» Goal:
Write out the lines again from the start through the line that contains "(x=71, y=480)", swapping every "Viewport" for "Window size" and leaving everything else the same.

» Available data:
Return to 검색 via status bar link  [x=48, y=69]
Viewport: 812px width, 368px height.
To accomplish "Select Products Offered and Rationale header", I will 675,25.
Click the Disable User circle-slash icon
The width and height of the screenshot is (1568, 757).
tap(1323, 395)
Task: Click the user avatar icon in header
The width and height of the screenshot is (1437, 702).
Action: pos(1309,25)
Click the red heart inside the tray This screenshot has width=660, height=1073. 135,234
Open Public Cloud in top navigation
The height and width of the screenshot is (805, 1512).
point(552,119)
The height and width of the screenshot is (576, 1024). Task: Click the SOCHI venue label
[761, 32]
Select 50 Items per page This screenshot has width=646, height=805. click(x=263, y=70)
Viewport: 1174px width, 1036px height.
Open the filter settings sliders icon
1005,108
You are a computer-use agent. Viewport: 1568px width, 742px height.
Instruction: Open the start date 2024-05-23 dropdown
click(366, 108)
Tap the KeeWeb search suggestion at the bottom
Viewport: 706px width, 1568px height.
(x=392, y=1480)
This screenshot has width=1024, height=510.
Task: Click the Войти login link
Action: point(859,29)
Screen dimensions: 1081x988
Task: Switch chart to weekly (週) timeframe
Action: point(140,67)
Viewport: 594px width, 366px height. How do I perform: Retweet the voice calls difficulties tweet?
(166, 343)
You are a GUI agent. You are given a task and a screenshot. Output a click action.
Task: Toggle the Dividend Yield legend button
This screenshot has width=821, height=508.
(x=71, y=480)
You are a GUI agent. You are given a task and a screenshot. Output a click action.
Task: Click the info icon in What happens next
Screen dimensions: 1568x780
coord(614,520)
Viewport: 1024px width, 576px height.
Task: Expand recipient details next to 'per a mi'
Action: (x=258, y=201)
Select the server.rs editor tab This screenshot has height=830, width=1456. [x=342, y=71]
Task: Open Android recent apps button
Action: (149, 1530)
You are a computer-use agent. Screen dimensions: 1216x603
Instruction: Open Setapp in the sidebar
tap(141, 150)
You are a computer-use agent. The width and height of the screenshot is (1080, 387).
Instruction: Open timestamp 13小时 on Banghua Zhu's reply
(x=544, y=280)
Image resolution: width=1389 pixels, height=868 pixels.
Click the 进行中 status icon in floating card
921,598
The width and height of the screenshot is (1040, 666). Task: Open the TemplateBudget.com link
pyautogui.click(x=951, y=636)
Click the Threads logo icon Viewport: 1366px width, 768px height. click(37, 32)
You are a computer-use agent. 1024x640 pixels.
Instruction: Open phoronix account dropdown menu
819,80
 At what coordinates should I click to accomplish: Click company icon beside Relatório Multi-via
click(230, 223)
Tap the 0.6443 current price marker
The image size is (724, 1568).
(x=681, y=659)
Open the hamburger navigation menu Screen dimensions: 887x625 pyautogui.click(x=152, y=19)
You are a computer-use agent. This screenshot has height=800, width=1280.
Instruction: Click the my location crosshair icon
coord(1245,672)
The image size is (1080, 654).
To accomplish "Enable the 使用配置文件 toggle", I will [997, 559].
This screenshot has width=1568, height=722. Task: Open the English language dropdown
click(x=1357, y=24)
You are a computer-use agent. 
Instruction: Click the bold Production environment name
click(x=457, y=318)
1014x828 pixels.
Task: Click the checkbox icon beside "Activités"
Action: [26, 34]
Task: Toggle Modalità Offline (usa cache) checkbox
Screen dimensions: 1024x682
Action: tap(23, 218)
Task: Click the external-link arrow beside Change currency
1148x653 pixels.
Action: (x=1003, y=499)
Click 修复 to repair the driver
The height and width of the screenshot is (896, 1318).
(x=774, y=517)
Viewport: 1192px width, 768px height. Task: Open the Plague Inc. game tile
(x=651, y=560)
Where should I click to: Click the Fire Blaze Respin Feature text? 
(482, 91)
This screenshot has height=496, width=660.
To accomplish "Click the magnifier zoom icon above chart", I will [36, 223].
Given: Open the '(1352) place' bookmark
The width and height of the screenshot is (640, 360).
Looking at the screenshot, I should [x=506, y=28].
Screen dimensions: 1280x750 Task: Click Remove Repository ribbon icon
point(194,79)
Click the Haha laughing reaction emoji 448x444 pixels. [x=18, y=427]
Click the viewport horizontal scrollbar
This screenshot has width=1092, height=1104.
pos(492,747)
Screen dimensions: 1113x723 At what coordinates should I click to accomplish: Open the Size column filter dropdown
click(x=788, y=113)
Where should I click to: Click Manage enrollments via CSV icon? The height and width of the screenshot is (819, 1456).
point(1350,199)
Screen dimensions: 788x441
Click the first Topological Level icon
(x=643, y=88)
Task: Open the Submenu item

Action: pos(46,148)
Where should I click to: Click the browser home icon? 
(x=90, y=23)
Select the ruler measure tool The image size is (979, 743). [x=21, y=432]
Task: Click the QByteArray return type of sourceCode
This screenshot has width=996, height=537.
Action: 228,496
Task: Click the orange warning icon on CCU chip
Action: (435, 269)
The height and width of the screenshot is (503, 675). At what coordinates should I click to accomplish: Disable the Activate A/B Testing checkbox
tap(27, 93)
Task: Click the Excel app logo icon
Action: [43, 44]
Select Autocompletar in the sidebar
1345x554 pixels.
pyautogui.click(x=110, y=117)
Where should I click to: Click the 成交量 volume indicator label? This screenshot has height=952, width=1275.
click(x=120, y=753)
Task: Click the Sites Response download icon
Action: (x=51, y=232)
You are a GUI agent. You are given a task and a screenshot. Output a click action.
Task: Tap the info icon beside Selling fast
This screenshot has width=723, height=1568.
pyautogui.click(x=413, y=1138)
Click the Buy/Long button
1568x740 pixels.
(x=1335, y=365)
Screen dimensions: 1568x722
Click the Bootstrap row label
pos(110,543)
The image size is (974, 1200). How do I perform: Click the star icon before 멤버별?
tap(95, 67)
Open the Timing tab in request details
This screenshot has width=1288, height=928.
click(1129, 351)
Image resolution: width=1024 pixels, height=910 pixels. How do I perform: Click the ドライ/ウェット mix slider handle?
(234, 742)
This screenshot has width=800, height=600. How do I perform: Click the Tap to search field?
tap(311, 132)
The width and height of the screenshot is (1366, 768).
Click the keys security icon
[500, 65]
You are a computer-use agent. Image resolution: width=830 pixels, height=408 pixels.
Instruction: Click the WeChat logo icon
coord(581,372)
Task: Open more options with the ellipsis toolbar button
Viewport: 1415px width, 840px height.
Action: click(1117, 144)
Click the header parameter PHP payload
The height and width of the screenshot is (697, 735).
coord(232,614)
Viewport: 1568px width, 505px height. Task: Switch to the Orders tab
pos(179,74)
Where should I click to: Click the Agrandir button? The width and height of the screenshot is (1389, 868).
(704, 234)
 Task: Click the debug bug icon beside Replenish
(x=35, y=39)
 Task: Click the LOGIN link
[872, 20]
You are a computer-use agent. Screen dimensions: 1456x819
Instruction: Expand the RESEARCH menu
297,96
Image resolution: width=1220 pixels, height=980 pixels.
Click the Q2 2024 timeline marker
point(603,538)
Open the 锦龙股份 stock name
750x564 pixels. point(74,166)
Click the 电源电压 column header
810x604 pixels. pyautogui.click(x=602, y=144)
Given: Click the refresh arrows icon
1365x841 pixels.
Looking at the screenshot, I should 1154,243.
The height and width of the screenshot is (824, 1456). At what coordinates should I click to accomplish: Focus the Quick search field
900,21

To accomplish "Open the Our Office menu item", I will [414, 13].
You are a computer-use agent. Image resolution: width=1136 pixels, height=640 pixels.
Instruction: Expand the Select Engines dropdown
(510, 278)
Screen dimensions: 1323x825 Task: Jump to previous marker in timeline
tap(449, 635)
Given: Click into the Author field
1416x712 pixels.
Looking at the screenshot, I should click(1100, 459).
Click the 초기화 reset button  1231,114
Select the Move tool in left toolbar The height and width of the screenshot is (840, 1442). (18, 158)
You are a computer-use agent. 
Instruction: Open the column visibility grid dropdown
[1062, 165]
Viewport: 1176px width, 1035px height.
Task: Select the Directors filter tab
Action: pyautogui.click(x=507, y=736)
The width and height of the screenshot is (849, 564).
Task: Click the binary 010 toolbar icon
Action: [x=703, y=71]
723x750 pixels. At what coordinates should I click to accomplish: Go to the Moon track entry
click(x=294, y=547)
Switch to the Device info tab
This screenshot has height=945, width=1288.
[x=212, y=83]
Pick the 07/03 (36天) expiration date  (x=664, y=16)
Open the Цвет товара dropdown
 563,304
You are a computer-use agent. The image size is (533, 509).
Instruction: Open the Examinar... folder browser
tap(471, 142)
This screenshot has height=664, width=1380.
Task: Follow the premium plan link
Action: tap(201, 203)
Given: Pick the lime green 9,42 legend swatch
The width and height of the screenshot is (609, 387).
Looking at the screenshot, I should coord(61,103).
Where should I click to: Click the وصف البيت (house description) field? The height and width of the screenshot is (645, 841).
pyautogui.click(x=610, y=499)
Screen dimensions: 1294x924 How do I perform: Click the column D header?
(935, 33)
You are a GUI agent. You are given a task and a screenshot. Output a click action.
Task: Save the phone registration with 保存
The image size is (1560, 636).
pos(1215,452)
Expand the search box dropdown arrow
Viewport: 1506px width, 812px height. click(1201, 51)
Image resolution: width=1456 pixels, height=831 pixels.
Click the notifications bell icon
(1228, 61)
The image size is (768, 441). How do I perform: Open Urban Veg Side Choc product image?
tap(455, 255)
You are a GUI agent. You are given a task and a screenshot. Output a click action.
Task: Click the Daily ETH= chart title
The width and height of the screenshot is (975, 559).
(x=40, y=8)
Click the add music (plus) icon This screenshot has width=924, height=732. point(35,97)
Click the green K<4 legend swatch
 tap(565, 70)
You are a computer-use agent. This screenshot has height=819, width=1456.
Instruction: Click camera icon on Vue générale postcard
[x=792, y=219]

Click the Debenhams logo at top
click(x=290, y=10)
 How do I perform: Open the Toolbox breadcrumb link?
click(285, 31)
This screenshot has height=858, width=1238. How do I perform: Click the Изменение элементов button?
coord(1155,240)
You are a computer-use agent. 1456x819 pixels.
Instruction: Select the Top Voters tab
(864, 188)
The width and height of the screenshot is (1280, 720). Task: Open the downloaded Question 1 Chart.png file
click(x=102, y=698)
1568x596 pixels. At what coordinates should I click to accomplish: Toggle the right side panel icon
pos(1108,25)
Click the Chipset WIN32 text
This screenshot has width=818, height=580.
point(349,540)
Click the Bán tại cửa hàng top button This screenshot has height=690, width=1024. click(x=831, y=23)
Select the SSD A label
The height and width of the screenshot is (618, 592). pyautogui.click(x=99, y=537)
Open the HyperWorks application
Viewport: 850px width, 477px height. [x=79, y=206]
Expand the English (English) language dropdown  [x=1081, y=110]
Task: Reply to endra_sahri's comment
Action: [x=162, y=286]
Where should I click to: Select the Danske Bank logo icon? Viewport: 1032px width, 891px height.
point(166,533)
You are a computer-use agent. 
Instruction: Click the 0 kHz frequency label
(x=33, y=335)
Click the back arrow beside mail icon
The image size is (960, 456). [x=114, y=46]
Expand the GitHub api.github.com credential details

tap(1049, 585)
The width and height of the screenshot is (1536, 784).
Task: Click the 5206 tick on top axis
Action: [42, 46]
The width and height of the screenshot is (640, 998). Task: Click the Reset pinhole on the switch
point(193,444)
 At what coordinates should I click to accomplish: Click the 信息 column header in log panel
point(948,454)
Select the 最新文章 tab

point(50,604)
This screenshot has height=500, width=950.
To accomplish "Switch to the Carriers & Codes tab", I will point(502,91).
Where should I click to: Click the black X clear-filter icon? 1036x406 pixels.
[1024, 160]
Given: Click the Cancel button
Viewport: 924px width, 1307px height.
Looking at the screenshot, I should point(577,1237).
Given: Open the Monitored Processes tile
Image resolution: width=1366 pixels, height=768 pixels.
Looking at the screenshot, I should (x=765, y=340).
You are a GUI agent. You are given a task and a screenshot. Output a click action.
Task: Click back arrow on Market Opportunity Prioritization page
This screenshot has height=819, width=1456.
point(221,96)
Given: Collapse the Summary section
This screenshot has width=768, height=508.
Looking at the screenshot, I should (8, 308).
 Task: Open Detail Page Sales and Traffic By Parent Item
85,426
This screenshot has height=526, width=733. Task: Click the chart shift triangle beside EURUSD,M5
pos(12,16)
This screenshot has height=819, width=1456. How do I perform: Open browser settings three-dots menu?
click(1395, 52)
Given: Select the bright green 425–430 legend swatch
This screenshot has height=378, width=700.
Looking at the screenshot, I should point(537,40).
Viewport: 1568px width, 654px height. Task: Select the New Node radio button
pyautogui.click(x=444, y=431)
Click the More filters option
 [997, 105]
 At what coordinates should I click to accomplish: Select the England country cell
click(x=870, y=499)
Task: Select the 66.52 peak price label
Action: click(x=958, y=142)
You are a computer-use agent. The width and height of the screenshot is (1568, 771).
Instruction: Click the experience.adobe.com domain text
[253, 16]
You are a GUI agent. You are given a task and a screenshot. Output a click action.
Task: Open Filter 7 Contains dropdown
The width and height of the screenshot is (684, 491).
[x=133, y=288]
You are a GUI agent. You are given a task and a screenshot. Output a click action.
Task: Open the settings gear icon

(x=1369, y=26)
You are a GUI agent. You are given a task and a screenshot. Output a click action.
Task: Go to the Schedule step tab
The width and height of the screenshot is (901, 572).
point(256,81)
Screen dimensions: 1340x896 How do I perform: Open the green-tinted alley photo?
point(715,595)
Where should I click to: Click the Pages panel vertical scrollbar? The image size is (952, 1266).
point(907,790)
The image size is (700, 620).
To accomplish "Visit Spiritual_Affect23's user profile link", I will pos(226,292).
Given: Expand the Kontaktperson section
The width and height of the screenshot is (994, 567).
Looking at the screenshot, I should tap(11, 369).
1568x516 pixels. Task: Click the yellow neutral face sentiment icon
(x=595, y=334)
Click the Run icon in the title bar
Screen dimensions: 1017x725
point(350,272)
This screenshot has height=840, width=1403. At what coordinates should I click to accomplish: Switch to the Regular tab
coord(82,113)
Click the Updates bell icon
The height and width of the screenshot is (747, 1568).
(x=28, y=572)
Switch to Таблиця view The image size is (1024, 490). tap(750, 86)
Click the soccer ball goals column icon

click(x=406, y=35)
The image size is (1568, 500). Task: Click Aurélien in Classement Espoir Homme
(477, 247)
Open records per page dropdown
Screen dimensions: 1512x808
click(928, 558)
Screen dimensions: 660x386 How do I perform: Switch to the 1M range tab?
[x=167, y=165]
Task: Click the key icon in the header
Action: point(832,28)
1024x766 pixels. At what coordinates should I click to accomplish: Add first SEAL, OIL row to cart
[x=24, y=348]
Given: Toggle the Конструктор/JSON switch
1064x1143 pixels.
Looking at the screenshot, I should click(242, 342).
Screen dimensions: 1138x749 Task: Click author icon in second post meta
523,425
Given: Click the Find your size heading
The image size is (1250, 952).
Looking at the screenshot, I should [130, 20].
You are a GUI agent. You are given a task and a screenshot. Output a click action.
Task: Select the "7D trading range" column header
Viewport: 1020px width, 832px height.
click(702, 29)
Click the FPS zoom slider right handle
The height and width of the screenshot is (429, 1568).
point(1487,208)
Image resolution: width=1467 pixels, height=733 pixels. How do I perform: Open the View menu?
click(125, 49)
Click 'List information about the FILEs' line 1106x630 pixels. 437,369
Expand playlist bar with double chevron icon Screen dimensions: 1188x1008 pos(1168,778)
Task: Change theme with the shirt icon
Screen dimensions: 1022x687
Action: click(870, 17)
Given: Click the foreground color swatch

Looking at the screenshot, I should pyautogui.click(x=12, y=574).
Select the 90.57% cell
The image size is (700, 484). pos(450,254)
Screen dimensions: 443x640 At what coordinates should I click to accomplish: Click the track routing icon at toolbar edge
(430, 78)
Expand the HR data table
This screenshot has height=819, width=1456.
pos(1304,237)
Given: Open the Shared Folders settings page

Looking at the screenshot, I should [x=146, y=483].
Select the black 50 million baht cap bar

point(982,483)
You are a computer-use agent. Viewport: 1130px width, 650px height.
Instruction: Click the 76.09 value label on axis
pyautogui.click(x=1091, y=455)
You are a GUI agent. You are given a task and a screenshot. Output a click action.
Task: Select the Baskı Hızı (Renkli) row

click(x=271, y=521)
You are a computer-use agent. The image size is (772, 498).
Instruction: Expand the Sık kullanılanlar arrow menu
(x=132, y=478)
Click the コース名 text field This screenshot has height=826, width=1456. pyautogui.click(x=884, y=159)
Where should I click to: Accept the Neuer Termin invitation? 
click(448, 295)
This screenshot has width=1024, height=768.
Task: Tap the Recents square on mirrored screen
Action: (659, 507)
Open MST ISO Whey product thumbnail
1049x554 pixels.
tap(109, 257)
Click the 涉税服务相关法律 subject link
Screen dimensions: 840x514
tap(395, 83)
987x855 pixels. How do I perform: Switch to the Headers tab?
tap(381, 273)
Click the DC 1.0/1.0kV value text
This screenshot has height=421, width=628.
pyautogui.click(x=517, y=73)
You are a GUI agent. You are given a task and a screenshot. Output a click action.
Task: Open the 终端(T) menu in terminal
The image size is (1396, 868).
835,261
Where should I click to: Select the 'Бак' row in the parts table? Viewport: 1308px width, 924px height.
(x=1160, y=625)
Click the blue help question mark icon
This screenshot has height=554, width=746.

» Final result:
Return to 검색 via status bar link  [x=48, y=69]
Window size: 812px width, 368px height.
To accomplish "Select Products Offered and Rationale header", I will 675,25.
Click the Disable User circle-slash icon
The width and height of the screenshot is (1568, 757).
tap(1323, 395)
Task: Click the user avatar icon in header
The width and height of the screenshot is (1437, 702).
Action: pos(1309,25)
Click the red heart inside the tray This screenshot has width=660, height=1073. 135,234
Open Public Cloud in top navigation
The height and width of the screenshot is (805, 1512).
point(552,119)
The height and width of the screenshot is (576, 1024). Task: Click the SOCHI venue label
[761, 32]
Select 50 Items per page This screenshot has width=646, height=805. click(x=263, y=70)
Window size: 1174px width, 1036px height.
Open the filter settings sliders icon
1005,108
You are a computer-use agent. Window size: 1568px width, 742px height.
Instruction: Open the start date 2024-05-23 dropdown
click(366, 108)
Tap the KeeWeb search suggestion at the bottom
Window size: 706px width, 1568px height.
(x=392, y=1480)
This screenshot has width=1024, height=510.
Task: Click the Войти login link
Action: point(859,29)
Screen dimensions: 1081x988
Task: Switch chart to weekly (週) timeframe
Action: point(140,67)
Window size: 594px width, 366px height. How do I perform: Retweet the voice calls difficulties tweet?
(166, 343)
You are a GUI agent. You are given a task and a screenshot. Output a click action.
Task: Toggle the Dividend Yield legend button
This screenshot has width=821, height=508.
(x=71, y=480)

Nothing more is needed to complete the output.